• _RECORDED INFORMATION_
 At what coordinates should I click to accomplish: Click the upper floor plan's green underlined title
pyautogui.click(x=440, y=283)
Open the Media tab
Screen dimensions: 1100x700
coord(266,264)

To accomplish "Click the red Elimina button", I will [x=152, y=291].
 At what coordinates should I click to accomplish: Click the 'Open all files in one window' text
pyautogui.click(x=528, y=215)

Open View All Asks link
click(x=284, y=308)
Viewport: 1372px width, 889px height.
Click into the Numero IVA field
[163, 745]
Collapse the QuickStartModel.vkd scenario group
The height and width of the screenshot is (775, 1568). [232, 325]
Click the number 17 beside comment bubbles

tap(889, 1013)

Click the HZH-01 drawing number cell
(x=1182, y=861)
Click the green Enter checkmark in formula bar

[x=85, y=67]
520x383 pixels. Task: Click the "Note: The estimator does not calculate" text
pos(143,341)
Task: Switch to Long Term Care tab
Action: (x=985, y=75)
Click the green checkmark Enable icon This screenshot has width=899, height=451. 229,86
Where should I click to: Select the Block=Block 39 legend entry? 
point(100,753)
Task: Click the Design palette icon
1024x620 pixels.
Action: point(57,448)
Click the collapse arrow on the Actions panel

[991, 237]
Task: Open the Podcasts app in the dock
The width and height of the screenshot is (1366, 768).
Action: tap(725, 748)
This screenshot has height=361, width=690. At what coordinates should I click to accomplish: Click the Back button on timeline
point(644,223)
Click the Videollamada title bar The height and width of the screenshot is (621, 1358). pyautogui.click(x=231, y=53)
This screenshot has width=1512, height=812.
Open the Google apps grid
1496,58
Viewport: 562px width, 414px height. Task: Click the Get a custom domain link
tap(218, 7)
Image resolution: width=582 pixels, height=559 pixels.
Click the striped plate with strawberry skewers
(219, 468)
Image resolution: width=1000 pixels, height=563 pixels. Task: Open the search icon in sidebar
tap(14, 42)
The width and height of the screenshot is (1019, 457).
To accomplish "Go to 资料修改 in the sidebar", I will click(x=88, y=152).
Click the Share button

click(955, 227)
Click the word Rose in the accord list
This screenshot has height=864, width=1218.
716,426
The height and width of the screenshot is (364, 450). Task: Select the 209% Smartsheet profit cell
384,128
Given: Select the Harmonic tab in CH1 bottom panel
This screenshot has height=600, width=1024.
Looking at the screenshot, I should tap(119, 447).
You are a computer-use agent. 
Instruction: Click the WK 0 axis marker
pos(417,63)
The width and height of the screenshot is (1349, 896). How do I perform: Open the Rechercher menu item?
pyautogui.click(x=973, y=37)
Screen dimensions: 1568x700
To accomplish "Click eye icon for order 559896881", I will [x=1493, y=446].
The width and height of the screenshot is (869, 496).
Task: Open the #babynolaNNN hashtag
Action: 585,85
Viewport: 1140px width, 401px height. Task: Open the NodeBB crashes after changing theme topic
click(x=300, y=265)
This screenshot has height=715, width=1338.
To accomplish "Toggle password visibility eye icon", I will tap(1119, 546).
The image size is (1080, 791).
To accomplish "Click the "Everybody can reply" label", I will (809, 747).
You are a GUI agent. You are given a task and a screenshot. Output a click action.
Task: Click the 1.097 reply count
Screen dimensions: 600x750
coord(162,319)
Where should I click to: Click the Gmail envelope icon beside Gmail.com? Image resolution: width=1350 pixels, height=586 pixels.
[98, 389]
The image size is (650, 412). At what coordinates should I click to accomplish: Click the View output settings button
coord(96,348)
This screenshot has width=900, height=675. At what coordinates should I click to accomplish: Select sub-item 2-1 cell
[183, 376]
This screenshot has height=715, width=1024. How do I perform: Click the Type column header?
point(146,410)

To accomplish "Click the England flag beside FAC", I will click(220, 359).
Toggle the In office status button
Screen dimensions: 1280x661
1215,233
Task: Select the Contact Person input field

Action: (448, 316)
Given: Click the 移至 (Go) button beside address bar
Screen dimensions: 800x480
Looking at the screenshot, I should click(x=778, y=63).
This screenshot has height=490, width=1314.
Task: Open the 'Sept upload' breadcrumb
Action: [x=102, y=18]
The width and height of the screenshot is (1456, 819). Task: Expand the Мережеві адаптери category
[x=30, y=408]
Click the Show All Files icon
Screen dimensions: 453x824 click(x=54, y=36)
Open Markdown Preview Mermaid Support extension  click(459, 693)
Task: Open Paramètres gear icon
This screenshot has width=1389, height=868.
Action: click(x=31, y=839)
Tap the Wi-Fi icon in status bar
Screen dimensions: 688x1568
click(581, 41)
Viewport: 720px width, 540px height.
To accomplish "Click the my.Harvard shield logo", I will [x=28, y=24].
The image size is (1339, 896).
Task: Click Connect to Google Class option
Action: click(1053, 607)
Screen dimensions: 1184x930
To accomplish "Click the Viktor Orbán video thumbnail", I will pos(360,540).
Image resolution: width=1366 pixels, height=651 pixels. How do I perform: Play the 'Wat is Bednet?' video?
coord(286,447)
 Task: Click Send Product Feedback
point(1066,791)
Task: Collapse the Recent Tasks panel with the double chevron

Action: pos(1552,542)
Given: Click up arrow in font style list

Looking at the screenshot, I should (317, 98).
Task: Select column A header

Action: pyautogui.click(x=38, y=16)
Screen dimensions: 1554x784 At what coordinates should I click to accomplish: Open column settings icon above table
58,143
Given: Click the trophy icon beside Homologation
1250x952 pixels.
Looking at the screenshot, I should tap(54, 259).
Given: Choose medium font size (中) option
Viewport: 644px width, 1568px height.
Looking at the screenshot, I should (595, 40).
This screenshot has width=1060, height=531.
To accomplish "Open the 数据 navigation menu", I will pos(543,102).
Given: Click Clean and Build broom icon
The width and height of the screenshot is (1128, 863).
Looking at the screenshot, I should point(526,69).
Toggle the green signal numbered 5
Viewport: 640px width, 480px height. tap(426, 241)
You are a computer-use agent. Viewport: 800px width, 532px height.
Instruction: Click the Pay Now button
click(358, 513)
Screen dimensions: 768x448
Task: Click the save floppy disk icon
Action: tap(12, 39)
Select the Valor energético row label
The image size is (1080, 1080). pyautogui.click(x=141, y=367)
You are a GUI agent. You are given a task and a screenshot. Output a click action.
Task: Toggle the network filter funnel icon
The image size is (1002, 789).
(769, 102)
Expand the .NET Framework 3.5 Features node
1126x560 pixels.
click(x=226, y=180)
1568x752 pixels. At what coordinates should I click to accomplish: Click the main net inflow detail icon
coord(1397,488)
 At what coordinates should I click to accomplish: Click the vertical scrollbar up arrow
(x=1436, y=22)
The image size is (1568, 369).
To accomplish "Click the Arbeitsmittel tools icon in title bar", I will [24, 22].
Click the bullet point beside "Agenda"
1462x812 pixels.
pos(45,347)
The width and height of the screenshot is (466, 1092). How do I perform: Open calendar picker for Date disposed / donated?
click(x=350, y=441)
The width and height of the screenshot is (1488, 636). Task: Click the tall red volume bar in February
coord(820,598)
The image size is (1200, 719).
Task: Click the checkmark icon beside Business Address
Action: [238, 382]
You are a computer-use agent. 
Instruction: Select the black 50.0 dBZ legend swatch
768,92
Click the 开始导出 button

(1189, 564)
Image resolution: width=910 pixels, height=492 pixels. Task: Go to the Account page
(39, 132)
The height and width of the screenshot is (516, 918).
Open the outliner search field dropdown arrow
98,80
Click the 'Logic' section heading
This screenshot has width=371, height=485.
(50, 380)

• _EXERCISE PROMPT_
Take every line from the records that holds "reply" and copy it down.

• _EXERCISE ANSWER_
To accomplish "Click the "Everybody can reply" label", I will (809, 747).
Task: Click the 1.097 reply count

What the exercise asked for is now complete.